» **Task item**
The answer must restate every entry below word for word.
┏━━
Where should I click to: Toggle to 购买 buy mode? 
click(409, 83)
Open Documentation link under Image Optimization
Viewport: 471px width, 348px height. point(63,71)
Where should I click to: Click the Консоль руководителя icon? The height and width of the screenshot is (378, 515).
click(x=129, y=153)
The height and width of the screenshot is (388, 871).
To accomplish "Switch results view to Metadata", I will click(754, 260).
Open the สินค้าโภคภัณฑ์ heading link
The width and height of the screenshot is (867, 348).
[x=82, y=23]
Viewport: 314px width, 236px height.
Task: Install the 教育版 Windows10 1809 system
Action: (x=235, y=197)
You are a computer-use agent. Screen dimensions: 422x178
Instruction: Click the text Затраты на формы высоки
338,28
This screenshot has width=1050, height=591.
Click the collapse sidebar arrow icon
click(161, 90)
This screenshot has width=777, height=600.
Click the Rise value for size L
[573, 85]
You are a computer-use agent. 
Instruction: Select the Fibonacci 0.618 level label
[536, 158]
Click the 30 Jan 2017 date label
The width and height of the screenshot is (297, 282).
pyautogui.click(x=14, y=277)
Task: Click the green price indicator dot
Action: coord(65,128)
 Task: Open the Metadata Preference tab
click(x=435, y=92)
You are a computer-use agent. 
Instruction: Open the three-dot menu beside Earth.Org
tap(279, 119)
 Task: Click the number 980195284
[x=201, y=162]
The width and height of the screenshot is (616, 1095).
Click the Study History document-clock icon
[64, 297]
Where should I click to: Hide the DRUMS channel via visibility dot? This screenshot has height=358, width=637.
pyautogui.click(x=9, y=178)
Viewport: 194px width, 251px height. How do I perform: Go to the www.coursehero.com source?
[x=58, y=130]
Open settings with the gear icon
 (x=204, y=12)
┗━━
» **Answer space**
Where should I click to: Toggle to 购买 buy mode? 
click(409, 83)
Open Documentation link under Image Optimization
Viewport: 471px width, 348px height. point(63,71)
Where should I click to: Click the Консоль руководителя icon? The height and width of the screenshot is (378, 515).
click(x=129, y=153)
The height and width of the screenshot is (388, 871).
To accomplish "Switch results view to Metadata", I will click(754, 260).
Open the สินค้าโภคภัณฑ์ heading link
The width and height of the screenshot is (867, 348).
[x=82, y=23]
Viewport: 314px width, 236px height.
Task: Install the 教育版 Windows10 1809 system
Action: (x=235, y=197)
You are a computer-use agent. Screen dimensions: 422x178
Instruction: Click the text Затраты на формы высоки
338,28
This screenshot has width=1050, height=591.
Click the collapse sidebar arrow icon
click(161, 90)
This screenshot has width=777, height=600.
Click the Rise value for size L
[573, 85]
You are a computer-use agent. 
Instruction: Select the Fibonacci 0.618 level label
[536, 158]
Click the 30 Jan 2017 date label
The width and height of the screenshot is (297, 282).
pyautogui.click(x=14, y=277)
Task: Click the green price indicator dot
Action: coord(65,128)
 Task: Open the Metadata Preference tab
click(x=435, y=92)
You are a computer-use agent. 
Instruction: Open the three-dot menu beside Earth.Org
tap(279, 119)
 Task: Click the number 980195284
[x=201, y=162]
The width and height of the screenshot is (616, 1095).
Click the Study History document-clock icon
[64, 297]
Where should I click to: Hide the DRUMS channel via visibility dot? This screenshot has height=358, width=637.
pyautogui.click(x=9, y=178)
Viewport: 194px width, 251px height. How do I perform: Go to the www.coursehero.com source?
[x=58, y=130]
Open settings with the gear icon
 (x=204, y=12)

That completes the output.